===== Supplied information

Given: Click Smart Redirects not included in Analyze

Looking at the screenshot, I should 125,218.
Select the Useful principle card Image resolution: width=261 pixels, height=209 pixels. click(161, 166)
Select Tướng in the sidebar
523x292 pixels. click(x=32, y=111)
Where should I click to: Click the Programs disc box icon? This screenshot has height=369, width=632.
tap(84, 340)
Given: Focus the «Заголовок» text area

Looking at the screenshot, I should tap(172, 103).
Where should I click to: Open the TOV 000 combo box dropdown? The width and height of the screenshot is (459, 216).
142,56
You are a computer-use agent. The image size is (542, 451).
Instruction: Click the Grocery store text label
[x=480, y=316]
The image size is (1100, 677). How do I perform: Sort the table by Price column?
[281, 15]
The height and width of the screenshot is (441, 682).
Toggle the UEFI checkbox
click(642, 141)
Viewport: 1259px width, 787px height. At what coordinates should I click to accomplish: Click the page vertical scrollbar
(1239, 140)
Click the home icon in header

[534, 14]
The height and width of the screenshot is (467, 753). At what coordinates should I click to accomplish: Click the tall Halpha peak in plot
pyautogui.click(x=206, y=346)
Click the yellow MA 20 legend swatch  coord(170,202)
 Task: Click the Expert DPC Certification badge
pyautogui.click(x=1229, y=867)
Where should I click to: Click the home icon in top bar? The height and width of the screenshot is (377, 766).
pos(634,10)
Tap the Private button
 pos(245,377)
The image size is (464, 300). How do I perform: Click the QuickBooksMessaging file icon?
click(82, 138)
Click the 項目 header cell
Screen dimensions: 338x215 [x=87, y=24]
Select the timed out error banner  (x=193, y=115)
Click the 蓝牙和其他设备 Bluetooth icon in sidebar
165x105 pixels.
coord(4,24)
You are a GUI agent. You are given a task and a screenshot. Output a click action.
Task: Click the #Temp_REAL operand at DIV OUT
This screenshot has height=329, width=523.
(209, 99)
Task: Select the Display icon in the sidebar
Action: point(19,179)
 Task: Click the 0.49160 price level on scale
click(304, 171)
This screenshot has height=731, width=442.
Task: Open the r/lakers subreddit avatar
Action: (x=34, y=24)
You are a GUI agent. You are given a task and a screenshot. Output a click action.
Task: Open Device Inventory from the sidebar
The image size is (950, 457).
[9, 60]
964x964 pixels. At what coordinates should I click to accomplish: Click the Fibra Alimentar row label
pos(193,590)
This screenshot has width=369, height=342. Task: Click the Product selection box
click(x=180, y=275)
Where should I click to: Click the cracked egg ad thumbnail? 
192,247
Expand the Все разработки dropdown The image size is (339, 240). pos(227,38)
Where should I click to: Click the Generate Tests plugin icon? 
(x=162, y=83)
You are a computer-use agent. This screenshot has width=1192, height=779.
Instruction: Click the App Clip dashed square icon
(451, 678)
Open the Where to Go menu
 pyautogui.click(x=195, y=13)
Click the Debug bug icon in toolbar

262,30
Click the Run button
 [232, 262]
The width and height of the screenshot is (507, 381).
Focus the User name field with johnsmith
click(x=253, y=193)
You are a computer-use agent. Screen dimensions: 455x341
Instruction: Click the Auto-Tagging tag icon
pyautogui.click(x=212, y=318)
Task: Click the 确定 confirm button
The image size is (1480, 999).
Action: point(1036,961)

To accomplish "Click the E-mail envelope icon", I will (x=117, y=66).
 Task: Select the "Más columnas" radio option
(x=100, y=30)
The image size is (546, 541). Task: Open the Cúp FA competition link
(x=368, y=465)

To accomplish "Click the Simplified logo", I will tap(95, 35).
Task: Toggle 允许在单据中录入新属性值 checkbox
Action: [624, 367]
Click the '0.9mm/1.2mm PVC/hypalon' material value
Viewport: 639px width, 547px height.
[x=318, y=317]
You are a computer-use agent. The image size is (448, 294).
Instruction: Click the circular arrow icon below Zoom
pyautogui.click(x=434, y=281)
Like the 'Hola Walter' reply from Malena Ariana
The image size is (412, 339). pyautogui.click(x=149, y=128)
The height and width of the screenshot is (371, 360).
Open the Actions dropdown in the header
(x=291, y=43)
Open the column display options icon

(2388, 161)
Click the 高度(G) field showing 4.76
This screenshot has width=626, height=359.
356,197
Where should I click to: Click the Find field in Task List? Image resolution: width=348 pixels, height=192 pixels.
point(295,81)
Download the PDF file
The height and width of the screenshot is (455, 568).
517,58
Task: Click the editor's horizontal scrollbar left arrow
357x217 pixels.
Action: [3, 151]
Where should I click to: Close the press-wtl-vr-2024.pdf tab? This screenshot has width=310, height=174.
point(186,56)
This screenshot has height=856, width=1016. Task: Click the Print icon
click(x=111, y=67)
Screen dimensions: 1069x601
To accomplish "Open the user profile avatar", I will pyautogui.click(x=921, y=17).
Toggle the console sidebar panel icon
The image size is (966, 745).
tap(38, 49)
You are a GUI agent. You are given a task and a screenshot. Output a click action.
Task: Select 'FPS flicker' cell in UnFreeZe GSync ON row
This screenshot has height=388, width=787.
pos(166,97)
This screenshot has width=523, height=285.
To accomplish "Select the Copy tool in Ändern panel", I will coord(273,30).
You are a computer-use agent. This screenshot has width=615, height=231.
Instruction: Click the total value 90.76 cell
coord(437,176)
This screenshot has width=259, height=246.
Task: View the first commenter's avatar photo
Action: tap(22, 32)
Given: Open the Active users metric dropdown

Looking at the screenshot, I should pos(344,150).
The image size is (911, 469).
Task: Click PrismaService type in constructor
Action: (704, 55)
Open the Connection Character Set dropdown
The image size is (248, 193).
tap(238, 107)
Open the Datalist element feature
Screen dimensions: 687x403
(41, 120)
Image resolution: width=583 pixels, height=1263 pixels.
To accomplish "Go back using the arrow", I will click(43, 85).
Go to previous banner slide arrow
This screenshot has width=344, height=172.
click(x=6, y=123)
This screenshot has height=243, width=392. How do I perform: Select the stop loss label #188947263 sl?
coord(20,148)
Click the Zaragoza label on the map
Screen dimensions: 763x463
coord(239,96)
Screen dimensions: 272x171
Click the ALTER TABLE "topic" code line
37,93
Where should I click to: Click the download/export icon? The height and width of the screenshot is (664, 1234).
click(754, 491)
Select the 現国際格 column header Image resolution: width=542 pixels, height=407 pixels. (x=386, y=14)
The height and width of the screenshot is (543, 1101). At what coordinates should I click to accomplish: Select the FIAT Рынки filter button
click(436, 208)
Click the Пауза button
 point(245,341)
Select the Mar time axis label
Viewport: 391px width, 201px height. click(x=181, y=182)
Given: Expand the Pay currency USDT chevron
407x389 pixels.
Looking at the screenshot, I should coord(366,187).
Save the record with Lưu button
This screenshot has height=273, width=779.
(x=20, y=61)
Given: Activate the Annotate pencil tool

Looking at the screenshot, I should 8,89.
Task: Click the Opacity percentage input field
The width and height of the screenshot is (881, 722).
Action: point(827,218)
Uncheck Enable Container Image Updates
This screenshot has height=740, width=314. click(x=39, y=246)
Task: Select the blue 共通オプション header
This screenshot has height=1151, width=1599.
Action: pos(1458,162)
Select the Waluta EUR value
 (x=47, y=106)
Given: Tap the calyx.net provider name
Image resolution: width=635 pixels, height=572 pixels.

==========

▸ **Try it**: Your answer must be every line from the entries that contains the string "agent", copied as it stands.

▸ **Answer box**:
You are a computer-use agent. The image size is (542, 451).
You are a GUI agent. You are given a task and a screenshot. Output a click action.
You are a GUI agent. You are given a task and a screenshot. Output a click action.
You are a computer-use agent. This screenshot has width=1192, height=779.
You are a computer-use agent. Screen dimensions: 455x341
You are a computer-use agent. The image size is (448, 294).
You are a GUI agent. You are given a task and a screenshot. Output a click action.
You are a computer-use agent. This screenshot has width=615, height=231.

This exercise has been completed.